→ Directions
For the entries below, work out how many lines contain the string "grid" and write only the number.

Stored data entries
---------------

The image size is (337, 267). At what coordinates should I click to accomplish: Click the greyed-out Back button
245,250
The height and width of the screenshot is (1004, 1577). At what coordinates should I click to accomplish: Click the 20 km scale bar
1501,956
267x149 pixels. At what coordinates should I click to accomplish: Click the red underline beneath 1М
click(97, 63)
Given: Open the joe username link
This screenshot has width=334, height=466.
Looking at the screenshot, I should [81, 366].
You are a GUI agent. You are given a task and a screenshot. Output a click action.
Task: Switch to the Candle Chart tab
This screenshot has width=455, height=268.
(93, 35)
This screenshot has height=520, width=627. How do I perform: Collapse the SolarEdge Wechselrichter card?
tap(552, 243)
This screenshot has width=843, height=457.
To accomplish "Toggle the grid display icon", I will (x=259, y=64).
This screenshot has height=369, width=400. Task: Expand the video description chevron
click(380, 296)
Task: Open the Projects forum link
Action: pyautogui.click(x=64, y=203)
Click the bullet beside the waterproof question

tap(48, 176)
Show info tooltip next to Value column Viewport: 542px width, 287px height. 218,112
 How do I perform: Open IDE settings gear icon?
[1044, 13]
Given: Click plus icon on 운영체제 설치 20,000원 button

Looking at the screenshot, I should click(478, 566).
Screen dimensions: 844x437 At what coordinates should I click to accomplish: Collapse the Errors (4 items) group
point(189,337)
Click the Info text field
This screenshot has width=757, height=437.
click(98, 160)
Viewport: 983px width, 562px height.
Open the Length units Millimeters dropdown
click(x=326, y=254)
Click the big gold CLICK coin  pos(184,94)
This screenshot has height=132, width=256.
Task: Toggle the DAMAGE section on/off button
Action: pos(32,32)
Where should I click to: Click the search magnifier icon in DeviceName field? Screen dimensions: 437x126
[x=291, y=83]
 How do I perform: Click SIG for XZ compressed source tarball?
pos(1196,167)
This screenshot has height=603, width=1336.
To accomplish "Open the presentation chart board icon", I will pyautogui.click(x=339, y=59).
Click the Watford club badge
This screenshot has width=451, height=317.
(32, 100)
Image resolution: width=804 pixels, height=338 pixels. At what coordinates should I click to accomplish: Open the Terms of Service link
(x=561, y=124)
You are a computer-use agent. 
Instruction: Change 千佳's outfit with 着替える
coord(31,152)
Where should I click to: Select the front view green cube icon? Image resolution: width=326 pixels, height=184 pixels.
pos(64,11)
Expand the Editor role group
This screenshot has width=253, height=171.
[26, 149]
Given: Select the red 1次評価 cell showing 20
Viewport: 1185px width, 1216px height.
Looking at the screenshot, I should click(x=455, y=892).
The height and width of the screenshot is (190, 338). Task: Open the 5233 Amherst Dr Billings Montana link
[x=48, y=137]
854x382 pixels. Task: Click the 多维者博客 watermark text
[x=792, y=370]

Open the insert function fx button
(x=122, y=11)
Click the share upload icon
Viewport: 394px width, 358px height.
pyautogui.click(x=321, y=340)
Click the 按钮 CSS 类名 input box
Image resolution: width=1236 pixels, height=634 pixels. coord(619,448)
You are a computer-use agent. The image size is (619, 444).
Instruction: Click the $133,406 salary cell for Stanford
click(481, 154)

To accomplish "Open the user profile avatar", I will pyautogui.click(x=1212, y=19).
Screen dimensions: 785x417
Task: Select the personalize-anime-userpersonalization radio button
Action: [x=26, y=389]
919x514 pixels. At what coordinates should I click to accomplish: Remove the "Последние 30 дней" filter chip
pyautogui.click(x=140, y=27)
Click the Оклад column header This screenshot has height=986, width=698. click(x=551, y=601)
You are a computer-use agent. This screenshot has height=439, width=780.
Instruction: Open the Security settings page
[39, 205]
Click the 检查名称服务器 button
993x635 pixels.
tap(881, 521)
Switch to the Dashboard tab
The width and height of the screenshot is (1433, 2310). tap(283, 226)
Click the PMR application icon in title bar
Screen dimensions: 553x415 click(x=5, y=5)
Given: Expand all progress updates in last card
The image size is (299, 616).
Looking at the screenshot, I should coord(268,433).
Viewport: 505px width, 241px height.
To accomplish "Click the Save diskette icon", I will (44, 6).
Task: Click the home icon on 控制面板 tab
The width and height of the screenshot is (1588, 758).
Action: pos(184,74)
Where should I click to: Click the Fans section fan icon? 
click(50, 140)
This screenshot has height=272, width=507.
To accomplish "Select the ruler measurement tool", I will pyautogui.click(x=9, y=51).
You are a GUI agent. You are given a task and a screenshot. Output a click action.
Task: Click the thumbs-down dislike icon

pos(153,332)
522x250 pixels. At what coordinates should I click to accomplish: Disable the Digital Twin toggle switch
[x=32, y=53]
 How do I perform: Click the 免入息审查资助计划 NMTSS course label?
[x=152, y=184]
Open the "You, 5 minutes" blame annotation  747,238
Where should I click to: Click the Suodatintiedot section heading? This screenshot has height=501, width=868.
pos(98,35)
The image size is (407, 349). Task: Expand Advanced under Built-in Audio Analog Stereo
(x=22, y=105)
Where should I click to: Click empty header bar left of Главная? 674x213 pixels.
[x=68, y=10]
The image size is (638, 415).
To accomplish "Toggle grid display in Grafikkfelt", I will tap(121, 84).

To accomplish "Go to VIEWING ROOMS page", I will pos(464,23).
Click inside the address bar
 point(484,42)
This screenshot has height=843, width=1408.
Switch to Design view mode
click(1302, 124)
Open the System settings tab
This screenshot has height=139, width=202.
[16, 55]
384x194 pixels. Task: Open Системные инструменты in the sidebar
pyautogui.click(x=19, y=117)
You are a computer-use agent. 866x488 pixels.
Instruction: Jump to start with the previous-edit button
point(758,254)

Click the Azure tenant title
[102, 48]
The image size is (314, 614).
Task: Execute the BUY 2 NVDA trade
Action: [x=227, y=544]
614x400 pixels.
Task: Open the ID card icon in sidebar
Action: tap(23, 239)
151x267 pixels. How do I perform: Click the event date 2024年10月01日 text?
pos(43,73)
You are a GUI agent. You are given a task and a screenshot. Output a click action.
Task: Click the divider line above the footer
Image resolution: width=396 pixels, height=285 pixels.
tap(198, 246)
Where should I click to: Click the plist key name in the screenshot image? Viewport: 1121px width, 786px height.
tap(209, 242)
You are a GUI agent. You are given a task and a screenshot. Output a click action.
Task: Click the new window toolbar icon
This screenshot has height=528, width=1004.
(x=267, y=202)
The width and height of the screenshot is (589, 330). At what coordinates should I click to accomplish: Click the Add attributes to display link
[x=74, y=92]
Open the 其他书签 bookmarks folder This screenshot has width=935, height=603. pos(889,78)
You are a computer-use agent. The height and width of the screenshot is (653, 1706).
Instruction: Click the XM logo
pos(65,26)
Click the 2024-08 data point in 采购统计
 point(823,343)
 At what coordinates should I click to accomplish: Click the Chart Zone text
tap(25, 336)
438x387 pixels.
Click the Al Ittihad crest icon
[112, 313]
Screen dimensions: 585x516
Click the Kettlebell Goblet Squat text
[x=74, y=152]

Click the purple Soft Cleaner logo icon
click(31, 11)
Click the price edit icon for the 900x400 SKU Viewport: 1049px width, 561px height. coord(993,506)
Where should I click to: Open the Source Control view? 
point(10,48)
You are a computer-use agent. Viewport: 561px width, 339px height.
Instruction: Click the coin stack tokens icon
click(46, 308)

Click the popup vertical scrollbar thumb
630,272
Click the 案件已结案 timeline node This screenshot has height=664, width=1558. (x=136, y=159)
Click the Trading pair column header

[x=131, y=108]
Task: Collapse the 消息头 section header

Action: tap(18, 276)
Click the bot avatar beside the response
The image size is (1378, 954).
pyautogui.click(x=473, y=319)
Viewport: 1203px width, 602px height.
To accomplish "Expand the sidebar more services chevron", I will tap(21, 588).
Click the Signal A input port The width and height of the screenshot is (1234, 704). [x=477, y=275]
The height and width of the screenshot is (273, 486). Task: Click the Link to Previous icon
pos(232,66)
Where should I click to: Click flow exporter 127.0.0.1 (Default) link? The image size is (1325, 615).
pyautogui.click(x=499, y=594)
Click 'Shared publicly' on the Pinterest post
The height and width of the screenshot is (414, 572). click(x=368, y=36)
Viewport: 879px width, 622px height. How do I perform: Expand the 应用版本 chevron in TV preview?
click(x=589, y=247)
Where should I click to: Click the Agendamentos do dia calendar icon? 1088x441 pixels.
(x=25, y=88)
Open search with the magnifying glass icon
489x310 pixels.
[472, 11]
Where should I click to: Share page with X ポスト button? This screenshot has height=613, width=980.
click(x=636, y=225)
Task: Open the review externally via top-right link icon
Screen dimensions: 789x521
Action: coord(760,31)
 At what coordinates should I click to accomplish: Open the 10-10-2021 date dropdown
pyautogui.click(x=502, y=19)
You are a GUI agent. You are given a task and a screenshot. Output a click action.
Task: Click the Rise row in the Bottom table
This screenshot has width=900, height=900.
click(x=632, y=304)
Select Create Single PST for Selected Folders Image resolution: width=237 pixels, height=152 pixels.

---------------

→ Task result
2